■ Directions ■
Update the part of the records that opens with the line containing "This screenshot has width=940, height=840." and closes with the line containing "Open the chat", changing "sidebar" to "side panel" and keeping everything else the same. Give only those lines.

-- START Entries provided --

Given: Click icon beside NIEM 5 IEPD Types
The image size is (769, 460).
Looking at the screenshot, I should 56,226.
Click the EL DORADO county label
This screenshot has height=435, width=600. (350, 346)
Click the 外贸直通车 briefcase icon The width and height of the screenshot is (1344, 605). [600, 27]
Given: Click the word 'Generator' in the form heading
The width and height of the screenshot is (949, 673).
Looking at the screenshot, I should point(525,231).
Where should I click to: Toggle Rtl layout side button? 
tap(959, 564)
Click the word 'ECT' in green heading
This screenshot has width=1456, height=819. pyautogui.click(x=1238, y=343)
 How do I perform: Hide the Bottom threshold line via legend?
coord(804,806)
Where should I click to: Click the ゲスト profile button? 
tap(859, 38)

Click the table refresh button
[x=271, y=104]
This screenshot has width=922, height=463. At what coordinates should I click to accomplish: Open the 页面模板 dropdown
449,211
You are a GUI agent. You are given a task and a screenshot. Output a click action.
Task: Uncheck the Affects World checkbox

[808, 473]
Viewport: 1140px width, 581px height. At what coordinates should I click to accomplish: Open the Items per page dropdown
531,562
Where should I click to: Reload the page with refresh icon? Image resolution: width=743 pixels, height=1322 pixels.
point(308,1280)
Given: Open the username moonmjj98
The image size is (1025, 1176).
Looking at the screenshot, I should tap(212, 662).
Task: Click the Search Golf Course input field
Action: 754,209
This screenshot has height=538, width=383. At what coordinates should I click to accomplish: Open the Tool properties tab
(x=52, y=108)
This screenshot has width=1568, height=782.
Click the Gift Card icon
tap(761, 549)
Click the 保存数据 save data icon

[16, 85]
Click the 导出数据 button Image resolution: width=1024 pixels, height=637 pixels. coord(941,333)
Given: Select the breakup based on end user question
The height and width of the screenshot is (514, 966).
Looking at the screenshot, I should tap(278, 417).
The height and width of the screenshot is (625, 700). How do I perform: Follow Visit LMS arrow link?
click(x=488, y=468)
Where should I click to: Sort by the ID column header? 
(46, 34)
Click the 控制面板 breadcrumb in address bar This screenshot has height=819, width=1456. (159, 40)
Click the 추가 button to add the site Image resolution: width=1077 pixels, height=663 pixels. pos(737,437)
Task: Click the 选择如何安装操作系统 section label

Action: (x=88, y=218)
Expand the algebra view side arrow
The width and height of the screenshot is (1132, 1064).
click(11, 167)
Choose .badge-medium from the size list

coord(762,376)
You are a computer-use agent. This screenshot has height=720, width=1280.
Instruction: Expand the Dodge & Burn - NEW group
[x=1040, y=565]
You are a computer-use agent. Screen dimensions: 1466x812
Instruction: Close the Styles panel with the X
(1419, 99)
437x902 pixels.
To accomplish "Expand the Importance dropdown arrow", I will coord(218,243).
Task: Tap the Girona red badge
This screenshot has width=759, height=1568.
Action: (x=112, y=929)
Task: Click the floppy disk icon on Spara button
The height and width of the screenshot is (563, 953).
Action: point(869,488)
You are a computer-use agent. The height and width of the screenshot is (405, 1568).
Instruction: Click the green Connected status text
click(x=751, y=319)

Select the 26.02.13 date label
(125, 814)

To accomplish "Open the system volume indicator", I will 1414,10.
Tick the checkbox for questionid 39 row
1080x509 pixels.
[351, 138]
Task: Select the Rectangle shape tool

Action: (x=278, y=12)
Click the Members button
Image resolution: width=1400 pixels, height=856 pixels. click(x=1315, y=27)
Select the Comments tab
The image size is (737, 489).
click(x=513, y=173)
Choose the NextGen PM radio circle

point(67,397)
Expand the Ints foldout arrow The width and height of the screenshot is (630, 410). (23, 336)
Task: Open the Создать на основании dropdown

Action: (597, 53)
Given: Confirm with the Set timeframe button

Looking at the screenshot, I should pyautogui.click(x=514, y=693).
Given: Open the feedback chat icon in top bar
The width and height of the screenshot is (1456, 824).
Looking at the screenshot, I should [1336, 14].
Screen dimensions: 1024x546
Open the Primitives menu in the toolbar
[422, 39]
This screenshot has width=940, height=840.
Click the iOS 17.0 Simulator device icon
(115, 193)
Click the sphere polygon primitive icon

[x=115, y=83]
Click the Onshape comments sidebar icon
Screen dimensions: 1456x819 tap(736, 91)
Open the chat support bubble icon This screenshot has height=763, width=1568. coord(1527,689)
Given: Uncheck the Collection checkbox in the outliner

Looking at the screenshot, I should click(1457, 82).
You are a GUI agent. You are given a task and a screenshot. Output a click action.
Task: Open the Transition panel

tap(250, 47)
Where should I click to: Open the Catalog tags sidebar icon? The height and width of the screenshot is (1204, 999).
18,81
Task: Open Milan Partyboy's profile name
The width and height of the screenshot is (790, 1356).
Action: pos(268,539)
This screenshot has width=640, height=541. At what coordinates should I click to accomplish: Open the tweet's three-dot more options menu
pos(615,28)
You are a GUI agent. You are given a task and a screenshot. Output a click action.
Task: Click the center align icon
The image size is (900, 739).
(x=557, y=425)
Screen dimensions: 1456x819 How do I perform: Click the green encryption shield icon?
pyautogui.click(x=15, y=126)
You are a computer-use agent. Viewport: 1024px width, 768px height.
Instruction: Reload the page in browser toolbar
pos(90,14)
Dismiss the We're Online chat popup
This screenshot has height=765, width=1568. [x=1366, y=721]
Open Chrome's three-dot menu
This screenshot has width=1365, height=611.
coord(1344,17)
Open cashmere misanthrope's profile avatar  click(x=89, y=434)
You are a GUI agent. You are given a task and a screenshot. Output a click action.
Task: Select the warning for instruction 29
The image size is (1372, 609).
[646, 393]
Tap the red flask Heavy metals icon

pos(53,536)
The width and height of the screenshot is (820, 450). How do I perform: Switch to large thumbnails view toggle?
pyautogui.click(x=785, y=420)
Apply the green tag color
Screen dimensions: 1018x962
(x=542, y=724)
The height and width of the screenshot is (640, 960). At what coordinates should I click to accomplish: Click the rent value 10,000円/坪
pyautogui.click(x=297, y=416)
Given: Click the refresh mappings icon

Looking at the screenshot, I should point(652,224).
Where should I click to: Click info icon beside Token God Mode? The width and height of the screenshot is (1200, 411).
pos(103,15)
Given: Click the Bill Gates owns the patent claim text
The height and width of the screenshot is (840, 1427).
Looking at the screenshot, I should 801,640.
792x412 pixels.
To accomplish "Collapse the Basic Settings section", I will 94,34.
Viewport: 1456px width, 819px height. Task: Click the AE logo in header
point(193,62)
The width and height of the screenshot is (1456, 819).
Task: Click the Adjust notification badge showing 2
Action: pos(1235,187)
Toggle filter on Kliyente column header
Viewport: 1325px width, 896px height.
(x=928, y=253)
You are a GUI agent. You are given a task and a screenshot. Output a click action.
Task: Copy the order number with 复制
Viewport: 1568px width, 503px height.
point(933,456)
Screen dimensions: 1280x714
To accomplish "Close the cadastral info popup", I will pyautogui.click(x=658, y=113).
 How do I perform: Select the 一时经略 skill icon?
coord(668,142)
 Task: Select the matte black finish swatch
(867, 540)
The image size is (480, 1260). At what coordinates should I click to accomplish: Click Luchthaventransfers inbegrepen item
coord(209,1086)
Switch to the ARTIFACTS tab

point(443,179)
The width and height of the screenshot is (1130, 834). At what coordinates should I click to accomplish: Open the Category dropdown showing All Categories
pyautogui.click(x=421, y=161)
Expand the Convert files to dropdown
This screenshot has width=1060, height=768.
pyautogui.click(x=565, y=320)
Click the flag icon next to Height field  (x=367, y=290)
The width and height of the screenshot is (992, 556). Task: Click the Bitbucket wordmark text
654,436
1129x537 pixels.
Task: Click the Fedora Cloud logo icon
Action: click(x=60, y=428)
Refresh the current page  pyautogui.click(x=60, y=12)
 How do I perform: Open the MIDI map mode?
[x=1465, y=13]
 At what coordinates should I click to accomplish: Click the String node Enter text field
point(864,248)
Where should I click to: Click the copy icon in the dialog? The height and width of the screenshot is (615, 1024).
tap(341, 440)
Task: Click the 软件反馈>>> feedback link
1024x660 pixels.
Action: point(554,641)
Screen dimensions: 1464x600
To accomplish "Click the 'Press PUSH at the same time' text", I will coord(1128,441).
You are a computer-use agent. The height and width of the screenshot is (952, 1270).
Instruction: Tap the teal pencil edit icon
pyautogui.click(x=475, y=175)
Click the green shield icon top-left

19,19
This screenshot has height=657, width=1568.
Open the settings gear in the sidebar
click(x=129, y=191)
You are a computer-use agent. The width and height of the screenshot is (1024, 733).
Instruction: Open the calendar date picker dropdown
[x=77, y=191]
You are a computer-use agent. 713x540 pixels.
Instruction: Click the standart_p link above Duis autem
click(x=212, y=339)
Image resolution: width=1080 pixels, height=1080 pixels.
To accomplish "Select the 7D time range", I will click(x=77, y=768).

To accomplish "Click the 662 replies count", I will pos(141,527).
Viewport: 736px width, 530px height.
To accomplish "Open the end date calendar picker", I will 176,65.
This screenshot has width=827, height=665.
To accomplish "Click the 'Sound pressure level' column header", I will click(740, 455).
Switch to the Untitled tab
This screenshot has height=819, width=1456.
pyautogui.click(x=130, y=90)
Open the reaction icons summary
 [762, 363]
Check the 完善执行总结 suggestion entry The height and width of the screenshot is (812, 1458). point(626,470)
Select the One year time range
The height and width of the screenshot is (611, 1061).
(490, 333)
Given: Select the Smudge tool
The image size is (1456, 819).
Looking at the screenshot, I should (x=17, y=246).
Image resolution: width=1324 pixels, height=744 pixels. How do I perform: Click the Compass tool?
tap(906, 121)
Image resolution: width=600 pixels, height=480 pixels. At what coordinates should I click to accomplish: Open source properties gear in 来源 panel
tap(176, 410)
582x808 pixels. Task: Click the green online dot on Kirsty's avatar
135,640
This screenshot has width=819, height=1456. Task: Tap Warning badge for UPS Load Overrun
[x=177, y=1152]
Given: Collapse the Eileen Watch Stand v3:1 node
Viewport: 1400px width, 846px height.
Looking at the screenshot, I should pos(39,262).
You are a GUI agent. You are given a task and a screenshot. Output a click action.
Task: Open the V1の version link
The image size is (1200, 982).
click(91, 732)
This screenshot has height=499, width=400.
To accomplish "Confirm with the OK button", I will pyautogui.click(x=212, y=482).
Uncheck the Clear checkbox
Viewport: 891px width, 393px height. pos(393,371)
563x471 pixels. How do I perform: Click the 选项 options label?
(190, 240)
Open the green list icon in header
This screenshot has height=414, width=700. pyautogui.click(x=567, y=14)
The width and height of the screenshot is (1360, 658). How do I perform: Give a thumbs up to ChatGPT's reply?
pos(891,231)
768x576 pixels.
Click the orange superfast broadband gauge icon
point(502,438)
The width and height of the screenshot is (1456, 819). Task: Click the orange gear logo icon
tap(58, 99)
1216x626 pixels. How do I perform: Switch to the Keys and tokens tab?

-- END Entries provided --

■ Result of this task ■
This screenshot has width=940, height=840.
Click the iOS 17.0 Simulator device icon
(115, 193)
Click the sphere polygon primitive icon

[x=115, y=83]
Click the Onshape comments side panel icon
Screen dimensions: 1456x819 tap(736, 91)
Open the chat support bubble icon This screenshot has height=763, width=1568. coord(1527,689)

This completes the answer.